## [Task brief]
What lines of the material below include the string "resource"? Copy all of them.

*** Opening Entries supplied ***

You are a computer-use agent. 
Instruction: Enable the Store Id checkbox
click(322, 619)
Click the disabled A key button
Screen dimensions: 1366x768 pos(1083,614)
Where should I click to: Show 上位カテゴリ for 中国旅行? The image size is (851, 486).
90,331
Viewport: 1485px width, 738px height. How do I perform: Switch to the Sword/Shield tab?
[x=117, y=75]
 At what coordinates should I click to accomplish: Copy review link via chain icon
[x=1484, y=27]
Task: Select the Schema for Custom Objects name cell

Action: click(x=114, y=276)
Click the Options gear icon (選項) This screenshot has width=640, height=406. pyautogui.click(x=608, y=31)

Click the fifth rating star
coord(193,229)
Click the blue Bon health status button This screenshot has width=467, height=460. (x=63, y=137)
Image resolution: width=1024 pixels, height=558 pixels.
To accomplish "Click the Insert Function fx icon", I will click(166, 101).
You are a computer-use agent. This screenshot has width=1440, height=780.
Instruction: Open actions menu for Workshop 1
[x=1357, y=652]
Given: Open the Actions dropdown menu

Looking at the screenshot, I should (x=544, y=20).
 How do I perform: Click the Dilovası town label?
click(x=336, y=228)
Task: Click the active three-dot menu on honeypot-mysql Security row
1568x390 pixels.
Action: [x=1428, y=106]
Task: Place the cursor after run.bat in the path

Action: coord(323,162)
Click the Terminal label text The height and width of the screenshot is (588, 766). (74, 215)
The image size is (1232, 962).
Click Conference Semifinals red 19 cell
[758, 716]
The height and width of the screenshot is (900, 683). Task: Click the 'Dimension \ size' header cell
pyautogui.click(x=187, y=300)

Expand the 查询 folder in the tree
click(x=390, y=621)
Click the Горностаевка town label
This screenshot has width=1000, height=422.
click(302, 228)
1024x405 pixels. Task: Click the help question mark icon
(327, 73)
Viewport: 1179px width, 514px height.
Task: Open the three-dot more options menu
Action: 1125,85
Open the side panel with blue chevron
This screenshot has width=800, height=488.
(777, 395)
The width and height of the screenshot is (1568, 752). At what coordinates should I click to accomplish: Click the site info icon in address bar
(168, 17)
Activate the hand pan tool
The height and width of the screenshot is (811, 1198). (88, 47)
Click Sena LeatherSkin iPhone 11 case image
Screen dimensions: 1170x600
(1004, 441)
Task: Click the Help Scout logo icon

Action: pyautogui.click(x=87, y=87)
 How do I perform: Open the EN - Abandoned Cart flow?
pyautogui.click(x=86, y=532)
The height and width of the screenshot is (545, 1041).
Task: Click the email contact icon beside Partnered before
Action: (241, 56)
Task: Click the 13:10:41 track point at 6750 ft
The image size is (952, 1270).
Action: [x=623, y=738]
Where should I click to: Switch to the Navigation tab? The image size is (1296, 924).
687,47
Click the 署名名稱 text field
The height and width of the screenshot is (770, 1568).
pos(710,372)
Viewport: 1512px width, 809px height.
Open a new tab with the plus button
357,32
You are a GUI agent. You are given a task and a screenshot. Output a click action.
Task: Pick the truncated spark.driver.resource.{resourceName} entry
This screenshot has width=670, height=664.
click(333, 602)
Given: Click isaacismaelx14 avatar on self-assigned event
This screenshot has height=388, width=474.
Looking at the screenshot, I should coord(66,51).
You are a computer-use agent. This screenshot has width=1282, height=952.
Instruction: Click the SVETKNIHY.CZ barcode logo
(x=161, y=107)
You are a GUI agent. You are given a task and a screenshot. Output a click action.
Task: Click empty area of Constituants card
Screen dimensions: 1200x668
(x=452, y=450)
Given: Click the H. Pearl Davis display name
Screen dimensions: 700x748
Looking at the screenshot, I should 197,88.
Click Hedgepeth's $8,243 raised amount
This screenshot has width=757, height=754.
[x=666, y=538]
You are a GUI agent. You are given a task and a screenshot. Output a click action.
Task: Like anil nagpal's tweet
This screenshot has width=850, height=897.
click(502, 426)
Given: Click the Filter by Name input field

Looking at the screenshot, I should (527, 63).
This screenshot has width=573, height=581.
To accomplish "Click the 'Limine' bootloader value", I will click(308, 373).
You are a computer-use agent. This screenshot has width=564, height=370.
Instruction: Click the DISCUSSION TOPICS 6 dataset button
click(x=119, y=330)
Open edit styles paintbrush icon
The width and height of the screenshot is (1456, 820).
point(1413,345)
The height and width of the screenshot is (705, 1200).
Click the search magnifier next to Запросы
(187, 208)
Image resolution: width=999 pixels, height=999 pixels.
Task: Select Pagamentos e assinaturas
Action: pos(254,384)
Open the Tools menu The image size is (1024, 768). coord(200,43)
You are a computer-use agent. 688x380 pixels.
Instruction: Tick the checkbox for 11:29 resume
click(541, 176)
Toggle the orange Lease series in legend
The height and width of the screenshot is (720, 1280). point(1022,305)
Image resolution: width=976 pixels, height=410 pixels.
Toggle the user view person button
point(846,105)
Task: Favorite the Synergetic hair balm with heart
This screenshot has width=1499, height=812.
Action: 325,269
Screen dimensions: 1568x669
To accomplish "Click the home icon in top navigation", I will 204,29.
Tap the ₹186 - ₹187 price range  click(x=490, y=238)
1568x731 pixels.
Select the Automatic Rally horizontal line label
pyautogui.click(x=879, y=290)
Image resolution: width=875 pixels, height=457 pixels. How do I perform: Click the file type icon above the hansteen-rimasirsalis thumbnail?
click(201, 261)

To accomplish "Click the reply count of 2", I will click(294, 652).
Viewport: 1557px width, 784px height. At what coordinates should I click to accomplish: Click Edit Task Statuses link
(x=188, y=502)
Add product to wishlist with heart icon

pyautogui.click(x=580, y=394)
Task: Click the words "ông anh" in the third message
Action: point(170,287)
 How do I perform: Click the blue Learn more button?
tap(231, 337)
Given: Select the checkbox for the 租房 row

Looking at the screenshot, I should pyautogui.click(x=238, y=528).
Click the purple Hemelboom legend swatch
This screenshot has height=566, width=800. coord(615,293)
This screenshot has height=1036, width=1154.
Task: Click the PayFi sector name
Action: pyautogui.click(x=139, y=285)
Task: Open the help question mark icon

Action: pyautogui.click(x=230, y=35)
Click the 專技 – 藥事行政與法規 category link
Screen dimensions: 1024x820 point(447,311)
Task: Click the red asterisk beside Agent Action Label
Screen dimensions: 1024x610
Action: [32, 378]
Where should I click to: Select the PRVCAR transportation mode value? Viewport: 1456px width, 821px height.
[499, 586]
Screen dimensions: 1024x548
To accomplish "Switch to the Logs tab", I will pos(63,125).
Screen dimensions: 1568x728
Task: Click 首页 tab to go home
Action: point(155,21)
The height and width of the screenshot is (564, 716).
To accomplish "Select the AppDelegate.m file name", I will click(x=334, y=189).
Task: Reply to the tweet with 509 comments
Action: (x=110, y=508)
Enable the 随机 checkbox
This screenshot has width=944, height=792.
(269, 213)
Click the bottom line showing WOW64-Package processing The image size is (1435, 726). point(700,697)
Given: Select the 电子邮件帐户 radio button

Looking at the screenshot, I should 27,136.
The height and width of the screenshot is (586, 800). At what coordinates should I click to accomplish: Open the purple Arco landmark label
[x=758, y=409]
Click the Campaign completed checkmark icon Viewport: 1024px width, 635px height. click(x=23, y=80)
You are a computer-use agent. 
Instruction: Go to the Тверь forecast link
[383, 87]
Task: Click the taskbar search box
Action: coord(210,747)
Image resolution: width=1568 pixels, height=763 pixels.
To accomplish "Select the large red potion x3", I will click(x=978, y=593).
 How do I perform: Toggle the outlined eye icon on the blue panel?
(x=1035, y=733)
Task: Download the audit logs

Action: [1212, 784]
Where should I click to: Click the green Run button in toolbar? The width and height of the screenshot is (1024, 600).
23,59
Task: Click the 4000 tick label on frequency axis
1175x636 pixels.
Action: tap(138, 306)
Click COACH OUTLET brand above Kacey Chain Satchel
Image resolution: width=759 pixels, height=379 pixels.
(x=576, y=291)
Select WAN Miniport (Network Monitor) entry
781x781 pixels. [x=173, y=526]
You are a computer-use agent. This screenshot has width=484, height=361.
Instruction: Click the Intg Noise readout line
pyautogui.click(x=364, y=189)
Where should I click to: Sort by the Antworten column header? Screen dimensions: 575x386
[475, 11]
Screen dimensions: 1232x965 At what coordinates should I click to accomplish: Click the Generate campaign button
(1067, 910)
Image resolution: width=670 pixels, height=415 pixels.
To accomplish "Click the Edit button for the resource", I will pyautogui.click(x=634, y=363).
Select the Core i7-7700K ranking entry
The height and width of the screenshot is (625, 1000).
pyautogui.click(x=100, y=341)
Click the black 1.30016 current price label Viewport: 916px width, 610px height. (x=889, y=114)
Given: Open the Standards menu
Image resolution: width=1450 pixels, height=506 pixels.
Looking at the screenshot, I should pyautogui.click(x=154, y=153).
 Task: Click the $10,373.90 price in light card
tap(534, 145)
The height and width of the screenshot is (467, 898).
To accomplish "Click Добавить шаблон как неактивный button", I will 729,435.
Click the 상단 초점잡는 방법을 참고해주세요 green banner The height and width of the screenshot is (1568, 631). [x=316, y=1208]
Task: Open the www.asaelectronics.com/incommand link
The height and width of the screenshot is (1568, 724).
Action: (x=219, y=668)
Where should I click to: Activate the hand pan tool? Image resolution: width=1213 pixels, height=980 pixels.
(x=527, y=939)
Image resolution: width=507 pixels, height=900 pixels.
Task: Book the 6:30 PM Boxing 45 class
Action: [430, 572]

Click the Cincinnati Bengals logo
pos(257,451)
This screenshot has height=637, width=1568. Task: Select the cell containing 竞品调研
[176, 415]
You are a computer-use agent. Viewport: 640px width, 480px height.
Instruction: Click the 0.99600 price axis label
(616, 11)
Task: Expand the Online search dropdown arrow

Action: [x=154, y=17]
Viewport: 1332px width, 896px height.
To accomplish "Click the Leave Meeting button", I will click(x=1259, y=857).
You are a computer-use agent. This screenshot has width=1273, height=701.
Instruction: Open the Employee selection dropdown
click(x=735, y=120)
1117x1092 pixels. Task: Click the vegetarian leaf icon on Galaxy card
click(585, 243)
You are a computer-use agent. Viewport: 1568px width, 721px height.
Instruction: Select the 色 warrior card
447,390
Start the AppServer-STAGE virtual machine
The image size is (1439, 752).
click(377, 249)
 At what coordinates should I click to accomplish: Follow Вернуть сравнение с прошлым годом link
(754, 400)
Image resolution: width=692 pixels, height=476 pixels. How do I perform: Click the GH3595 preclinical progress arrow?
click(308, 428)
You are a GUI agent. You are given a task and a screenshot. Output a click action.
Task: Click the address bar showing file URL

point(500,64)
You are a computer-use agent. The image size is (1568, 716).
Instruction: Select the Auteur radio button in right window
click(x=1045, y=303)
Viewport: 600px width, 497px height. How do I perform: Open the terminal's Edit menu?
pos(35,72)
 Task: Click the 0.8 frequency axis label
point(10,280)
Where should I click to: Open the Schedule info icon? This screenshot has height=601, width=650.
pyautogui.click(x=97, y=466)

*** Closing Entries supplied ***

## [Result]
Task: Pick the truncated spark.driver.resource.{resourceName} entry
To accomplish "Click the Edit button for the resource", I will pyautogui.click(x=634, y=363).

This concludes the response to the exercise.